Welcome home. Nice fish. Look's like you guys are having a great time. Is that a double Hobie that ya'll are using?


----------



## jasoncooperpcola (Jan 2, 2008)

Welcome to Pensacola! Congrats on awesome fish.


----------



## Longboarder850 (Jul 30, 2013)

Thanks everyone! Yes it is a tandem hobie. We both got into kayak fishing about a year ago. Thanks for all the tips ive found on this site. I want to try some of these offshore wrecks soon.


----------



## KOfishing (Jun 1, 2013)

Just moved home myself 2 months ago. My fiancee' is riding on back of Hobie PA12.
Anyhow,
Welcome home


----------



## Night Wing (May 16, 2011)

Wow. Gator trout, spanish mackerel and kingfish. You've got a very nice place to yak fish. 

Thanks for the fishing report and posting all of the pictures.


----------



## AhGotcha (Jun 28, 2012)

Looked like a fun outing, welcome back!


----------



## Dang Dang (Feb 27, 2013)

Very nice trout. He got a tandem so he could bring his good luck charm with him. Smart guy! Welcome back to God's country.


----------



## krhyde1066 (Jan 12, 2011)

That is definitely a trout to be proud of! Well done sir. I was my wife was interested in either kayaking or fishing, or especially both at the same time.

Karl Hyde


----------



## Lexcore (May 5, 2012)

Longboarder850 said:


> My wife and I just moved back home to Pensacola last week after 5 years in Jacksonville. FL. We have taken our Hobie out twice so far and both were great days. First day was around Sand Island where we landed one 26.5 inch trout and 2 slot reds. A couple days later we tried the Gulf side and landed one King and one Spanish within an hour. We are really enjoying our new home so far!
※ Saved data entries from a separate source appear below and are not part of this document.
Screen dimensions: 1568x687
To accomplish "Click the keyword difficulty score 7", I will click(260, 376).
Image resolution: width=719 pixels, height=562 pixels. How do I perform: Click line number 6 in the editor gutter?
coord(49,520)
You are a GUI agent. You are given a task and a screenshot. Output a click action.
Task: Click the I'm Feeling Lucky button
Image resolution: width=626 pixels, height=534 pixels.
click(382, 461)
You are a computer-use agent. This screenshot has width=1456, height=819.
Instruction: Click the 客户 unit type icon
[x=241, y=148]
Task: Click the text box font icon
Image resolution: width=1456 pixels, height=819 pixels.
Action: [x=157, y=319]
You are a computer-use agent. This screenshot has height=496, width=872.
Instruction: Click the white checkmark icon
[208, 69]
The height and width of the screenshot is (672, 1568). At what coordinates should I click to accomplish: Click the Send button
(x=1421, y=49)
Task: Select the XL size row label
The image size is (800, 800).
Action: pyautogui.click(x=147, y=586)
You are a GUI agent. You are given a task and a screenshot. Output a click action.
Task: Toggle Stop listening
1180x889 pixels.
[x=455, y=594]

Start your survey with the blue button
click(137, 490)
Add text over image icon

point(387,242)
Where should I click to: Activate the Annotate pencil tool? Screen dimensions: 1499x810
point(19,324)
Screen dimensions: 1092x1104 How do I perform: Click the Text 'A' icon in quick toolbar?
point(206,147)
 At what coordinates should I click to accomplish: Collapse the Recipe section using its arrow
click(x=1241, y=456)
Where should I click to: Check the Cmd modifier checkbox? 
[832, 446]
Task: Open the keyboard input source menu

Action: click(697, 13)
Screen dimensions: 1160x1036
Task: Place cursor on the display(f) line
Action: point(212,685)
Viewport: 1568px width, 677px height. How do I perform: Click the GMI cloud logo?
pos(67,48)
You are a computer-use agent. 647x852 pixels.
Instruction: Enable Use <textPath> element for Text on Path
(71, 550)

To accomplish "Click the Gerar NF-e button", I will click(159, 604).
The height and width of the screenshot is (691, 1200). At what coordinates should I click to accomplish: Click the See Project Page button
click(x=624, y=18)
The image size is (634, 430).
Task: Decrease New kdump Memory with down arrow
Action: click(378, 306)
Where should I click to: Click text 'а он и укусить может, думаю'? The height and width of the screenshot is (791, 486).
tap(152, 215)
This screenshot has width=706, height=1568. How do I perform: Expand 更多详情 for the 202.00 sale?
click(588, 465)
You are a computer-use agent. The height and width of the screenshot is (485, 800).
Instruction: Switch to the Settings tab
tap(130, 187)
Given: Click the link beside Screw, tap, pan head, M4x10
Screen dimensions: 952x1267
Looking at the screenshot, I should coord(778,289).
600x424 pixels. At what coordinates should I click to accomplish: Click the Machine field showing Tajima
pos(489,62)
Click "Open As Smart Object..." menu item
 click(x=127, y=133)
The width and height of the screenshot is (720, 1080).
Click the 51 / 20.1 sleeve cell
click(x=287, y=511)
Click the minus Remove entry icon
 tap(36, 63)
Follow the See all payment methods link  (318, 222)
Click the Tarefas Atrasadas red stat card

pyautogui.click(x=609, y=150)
Nice is that two man kayak? how what is the name brand? Nice fish and welcome home back in P'cola. :thumbup:


----------



## jbs_bama (May 24, 2010)

That's a very nice trout. Welcome back!


----------



## Longboarder850 (Jul 30, 2013)

Lexcore said:


> Nice is that two man kayak? how what is the name brand? Nice fish and welcome home back in P'cola. :thumbup:


Yes it is, it's a tandem Hobie Outfitter. We've had it for a year and have really enjoyed it!


----------